Lo knew from the beginning that she wanted to explore the topic of love for her second film.
“Growing up, I’ve always loved love stories,” she tells the Post. “I think people’s most vulnerable selves are on display in the romantic sphere. I’ve always found that really compelling, and so I wanted, as a filmmaker, to challenge myself and tell a love story and see what that says about society or just human nature.”
At the same time, Lo knew she wanted to tackle the topic in a different way than it is typically shown in Hollywood films.
“The kind of love that I found in my own home [culture] is more bound up with duty, sacrifice and things that are left unsaid,” she says. “And so I wanted to use the crisis of infidelity as a way to look at how emotion is expressed or not expressed in my own culture, and portray that kind of love for audiences.”
Indeed, love – well, a love triangle – is at the heart of Mistress Dispeller. The film opens with scenes of a wife and her husband living in Luoyang, a city in Henan province, central China: the wife gets a haircut; the couple exchange brief words at the dinner table; they play badminton together.
Given the pseudonym Mrs Li in the film, the wife is seen sitting across the table from mistress dispeller Wang Zhenxi, to whom she explains how she discovered her husband was cheating on her through text messages on his phone.

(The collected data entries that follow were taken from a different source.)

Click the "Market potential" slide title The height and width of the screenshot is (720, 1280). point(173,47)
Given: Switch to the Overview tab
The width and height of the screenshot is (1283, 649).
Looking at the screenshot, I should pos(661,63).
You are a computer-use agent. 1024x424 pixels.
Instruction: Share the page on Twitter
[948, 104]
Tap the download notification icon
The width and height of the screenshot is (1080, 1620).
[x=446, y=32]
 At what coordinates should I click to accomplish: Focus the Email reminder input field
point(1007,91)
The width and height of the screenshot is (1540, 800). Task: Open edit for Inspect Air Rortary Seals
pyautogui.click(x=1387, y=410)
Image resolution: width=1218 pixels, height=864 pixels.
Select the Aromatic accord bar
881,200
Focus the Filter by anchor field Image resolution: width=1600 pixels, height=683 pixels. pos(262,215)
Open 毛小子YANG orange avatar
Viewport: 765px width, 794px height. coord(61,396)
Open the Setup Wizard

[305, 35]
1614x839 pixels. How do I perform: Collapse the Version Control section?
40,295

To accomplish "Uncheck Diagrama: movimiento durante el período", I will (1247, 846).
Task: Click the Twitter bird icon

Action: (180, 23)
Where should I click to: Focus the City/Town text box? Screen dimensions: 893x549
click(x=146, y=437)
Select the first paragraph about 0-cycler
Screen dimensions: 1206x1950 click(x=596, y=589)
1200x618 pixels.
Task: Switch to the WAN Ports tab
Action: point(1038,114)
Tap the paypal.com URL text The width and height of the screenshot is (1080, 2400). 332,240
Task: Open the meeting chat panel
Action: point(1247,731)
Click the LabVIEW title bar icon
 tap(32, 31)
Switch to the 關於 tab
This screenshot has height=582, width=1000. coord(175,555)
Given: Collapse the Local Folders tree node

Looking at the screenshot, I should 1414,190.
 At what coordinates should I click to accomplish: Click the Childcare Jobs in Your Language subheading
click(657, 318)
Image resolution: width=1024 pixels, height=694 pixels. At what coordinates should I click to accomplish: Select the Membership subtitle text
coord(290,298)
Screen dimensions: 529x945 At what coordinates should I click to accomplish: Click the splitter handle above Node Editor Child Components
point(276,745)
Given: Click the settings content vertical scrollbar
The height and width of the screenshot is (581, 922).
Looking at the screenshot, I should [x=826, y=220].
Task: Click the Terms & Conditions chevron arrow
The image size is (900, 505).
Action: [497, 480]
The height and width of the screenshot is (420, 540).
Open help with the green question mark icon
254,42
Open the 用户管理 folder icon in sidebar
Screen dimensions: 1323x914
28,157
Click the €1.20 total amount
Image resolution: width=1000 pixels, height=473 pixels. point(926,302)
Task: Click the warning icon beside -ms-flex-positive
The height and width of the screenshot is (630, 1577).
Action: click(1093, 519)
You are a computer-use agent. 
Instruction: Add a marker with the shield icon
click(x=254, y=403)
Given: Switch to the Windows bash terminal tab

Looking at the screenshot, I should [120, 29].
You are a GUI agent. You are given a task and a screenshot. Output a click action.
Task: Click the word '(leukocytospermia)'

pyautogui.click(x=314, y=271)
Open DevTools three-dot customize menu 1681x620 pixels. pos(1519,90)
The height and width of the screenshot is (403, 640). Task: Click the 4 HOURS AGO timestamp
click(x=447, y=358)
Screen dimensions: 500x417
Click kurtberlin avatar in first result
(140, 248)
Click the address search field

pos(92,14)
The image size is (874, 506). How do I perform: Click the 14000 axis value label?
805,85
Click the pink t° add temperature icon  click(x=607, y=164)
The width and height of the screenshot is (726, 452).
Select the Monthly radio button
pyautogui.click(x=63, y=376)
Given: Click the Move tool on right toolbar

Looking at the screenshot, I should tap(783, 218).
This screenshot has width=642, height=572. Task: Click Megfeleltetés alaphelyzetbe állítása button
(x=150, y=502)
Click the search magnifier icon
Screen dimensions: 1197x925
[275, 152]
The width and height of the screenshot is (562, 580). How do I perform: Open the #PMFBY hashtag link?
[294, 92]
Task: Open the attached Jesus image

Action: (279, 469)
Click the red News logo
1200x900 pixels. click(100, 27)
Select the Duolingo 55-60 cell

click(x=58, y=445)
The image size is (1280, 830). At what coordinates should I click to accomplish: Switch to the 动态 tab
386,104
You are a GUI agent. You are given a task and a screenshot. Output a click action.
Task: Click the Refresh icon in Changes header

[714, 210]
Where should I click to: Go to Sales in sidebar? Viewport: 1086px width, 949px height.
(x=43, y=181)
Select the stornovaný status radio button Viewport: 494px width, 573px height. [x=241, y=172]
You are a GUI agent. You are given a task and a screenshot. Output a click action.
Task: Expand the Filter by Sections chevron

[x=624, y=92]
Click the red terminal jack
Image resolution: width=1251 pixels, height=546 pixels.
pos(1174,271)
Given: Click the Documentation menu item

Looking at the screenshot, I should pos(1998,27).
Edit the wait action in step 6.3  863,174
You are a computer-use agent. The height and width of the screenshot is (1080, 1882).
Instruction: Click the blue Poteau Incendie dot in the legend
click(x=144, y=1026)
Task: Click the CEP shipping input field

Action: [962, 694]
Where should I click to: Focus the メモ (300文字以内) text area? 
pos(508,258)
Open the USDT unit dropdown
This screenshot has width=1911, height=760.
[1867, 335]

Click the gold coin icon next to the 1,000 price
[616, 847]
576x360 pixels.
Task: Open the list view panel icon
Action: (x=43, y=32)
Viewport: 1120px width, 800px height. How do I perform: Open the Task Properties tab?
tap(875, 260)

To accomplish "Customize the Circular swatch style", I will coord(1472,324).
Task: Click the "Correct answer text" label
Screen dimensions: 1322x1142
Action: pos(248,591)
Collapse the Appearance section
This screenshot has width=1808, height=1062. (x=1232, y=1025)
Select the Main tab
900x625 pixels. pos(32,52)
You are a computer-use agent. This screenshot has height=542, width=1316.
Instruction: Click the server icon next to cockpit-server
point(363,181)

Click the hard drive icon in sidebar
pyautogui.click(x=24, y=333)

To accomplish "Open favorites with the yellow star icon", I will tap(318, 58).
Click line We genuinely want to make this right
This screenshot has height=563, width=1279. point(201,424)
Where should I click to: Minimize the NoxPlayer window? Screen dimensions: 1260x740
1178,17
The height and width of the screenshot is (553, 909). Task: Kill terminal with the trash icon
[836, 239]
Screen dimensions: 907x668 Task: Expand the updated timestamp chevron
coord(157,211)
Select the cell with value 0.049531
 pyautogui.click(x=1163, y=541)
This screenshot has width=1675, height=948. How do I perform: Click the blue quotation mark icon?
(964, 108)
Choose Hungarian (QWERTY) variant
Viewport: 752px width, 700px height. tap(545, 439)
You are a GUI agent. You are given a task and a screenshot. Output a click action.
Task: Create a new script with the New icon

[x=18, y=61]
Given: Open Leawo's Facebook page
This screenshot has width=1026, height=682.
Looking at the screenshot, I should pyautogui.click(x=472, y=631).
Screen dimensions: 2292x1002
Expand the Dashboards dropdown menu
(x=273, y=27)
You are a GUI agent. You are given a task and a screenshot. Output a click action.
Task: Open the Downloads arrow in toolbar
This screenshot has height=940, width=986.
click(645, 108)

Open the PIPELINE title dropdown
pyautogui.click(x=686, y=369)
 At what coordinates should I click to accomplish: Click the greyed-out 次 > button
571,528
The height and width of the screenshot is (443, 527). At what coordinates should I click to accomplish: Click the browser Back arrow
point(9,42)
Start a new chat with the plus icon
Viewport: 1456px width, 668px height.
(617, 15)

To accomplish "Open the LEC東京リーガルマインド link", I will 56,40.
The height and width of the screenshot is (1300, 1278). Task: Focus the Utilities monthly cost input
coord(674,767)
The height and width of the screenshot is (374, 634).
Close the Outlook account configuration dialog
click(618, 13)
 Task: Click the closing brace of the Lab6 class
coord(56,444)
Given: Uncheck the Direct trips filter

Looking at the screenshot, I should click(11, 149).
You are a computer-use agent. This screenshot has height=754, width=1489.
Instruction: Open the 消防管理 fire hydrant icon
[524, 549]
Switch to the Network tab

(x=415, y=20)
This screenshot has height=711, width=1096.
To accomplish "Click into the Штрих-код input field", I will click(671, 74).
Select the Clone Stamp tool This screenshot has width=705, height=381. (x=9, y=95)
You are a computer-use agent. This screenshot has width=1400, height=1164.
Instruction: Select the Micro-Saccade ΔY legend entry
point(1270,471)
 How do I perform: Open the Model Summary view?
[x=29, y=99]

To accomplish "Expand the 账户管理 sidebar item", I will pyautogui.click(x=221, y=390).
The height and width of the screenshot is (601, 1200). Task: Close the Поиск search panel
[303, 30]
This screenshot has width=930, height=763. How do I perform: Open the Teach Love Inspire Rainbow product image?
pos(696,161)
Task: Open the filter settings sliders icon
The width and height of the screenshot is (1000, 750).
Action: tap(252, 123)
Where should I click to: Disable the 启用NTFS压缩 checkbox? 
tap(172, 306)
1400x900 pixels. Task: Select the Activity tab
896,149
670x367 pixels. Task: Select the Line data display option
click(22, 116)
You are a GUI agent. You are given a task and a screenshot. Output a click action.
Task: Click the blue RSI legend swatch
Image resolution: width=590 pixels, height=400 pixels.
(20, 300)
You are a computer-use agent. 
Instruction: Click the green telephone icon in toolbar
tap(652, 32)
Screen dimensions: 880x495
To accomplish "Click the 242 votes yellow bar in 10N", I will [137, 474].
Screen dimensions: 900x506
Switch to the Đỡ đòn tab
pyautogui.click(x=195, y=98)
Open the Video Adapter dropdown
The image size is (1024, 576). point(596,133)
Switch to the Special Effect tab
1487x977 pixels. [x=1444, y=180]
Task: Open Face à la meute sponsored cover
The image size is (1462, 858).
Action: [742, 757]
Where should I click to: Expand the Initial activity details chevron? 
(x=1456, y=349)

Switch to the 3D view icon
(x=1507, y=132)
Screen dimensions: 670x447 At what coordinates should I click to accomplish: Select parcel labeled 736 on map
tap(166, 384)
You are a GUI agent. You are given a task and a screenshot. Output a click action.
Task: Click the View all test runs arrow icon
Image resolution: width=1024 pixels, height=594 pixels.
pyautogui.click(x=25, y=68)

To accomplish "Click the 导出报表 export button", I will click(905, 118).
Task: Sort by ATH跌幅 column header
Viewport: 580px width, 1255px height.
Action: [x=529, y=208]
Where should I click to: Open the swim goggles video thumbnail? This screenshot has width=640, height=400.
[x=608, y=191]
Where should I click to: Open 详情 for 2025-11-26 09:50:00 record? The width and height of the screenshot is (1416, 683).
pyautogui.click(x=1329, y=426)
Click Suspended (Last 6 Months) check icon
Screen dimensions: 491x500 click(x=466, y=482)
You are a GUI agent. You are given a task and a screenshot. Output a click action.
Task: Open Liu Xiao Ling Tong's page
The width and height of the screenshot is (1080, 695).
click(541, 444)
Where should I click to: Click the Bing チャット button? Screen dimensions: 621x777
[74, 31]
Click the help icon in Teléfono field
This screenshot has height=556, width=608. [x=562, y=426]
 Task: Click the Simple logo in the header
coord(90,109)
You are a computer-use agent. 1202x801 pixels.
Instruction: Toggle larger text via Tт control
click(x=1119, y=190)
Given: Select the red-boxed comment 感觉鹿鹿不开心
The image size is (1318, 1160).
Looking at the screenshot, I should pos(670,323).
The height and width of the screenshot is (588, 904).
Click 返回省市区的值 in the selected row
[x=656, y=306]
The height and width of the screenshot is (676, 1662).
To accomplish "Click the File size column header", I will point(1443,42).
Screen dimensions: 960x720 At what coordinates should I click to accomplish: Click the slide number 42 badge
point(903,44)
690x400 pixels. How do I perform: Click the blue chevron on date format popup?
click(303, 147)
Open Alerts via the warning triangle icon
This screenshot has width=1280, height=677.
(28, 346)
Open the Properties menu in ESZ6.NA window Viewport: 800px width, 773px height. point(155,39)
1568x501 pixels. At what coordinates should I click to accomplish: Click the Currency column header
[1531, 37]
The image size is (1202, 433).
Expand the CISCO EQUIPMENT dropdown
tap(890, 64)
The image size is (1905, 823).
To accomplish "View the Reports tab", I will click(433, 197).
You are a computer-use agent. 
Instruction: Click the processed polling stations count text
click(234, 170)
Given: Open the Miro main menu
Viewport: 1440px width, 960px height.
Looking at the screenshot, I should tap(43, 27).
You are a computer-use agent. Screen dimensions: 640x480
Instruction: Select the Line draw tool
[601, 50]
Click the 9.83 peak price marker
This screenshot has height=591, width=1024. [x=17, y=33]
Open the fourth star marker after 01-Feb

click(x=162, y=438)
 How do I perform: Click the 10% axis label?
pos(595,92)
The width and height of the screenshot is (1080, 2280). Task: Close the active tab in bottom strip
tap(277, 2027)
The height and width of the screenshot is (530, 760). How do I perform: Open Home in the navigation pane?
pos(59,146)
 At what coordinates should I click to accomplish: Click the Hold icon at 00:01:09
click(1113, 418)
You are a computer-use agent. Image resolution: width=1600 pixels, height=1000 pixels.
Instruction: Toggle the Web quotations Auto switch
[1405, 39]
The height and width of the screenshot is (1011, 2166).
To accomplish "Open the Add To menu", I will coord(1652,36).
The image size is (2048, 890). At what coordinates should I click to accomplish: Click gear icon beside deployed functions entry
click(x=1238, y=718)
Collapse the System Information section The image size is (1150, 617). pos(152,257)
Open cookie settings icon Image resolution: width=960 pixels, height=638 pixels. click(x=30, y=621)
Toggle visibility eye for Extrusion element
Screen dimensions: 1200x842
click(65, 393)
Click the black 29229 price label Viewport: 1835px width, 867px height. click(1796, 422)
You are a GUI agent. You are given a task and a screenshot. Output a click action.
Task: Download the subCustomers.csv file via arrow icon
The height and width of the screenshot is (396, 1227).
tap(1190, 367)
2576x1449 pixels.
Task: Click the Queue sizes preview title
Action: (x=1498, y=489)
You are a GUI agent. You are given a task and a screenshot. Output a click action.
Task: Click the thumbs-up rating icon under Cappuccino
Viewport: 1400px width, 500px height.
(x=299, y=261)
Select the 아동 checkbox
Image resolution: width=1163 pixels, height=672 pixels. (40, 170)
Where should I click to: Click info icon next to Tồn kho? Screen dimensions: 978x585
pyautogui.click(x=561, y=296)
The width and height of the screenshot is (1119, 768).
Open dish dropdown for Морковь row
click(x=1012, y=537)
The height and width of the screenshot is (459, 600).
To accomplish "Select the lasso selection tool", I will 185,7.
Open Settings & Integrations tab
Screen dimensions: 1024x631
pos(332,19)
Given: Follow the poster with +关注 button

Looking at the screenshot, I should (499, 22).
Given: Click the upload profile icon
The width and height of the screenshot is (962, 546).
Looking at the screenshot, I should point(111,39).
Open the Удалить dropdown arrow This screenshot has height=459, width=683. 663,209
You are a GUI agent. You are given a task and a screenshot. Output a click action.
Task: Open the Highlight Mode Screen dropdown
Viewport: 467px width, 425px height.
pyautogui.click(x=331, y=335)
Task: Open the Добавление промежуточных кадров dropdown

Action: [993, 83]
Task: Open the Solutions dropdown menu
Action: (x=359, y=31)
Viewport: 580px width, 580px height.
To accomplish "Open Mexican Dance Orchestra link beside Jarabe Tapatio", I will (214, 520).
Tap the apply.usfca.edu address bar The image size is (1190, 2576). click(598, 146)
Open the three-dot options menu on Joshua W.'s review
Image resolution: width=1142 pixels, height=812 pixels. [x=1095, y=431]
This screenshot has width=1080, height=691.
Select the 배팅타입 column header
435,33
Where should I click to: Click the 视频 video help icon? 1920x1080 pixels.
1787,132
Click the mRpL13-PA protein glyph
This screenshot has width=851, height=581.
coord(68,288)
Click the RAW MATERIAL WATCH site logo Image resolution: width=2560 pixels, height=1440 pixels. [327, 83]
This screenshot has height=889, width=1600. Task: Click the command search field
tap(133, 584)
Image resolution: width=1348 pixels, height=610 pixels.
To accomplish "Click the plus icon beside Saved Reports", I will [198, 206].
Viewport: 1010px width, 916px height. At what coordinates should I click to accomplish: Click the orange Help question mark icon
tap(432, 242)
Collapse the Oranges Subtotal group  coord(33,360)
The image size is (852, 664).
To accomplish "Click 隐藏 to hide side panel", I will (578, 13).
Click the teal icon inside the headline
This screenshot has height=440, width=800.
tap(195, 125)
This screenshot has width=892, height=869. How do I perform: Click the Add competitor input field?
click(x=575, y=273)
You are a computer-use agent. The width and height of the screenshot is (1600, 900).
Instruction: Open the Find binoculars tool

From there, audiences are afforded an astonishingly intimate look at the relationships within this love triangle as the mistress-dispelling process unfolds. Through deft and tactful conversations, Wang is able to insert herself into the lives of all three subjects – as a friend, as a cousin – convincing each of them to trust her and her intentions.
The viewer is bound to wonder how Lo managed to capture these conversations in the first place, and get everyone involved to agree to be part of the film. The process began in early 2021, when she and her producer Maggie Li first found Wang through Chinese media and got the opportunity to shoot the tail end of a client case as a test.
“I think for [Wang], maybe she sees this as leaving behind some legacy of her work, [which is] such a strange profession but she does it so well. She understands human nature so well.
“She understands how people will behave when triggered in certain ways, and she’s kind of like a chess master, thinking 10 steps ahead of everyone,” Lo says.
“A huge challenge is that in Chinese culture, and many cultures, family shame and domestic shame should not be made public.
“But her thinking is elevated in that she was able to encourage her clients, especially the ones that we ended up filming with, that sharing their private struggles would help other people who are going through this too, and inspire other people on how to save their marriages or how to make wiser choices in life as they’re trying to find connections.”
After that first shoot in 2021, it took Lo and her production team two years to find suitable subjects for the film out of Wang’s pool of clients.
In 2023 they got Mrs Li on board, in large part because her brother, who is seen briefly in the film, was a “little third” (a Chinese term for third party or mistress) in another marriage himself in 2021.
Back then, he became associated with Wang because she was hired to break up the affair, and Lo was there to film the end of his case.
“Through this pre-existing relationship with him, he vouched for us to the wife,” Lo says.
Of course, during the early stages of filming, Mrs Li’s husband and his mistress could not know what was going on, so they were initially under the impression that the documentary was about modern love in China. It was only after the completion of the film that they understood its full context.
“It was very important to us as filmmakers to stay ethical, so if they wanted to drop out at the end, they could do that, even after all the filming,” Lo says.
“We were very lucky that by the end of the process, even after we showed the film to each of them individually to get their consent [again] to being in the film, they agreed to be a part of it.”
Mistress Dispeller is a testament to the trust that Lo and Wang built with the couple and the mistress, Fei Fei – also a pseudonym.
Viewers will notice that in the film the camera is often static, especially during the more sensitive and delicate scenes – at times, Lo and her team would set up the cameras and leave the room so that the subjects would feel less self-conscious.
“As a filmmaker, I didn’t want them to be so distracted by the presence of a camera crew moving around a lot, and also formally, I wanted the scenes to unfold like a play, like in a cinematic medium, so audiences can see and experience organically how a conversation is unfolding,” she says.
Aside from Wang and the three subjects, there are glimpses of other love industries in Mistress Dispeller – dating camps, speed-dating events, matchmaking services – to give audiences an idea of the societal pressures and macro environment the couple and mistress are contending with.
“It shows how love is so tied up with a market ideology,” Lo says.
She believes that by including these scenes, viewers will “have more empathy and more of an understanding of what an individual like Fei Fei, the mistress, is going through and why she’s making the choices that she is”.
She adds: “Hopefully, as a viewer, regardless of what you’ve done or not done in your life, in love and in family, you have more forgiveness for yourself [after watching the film].”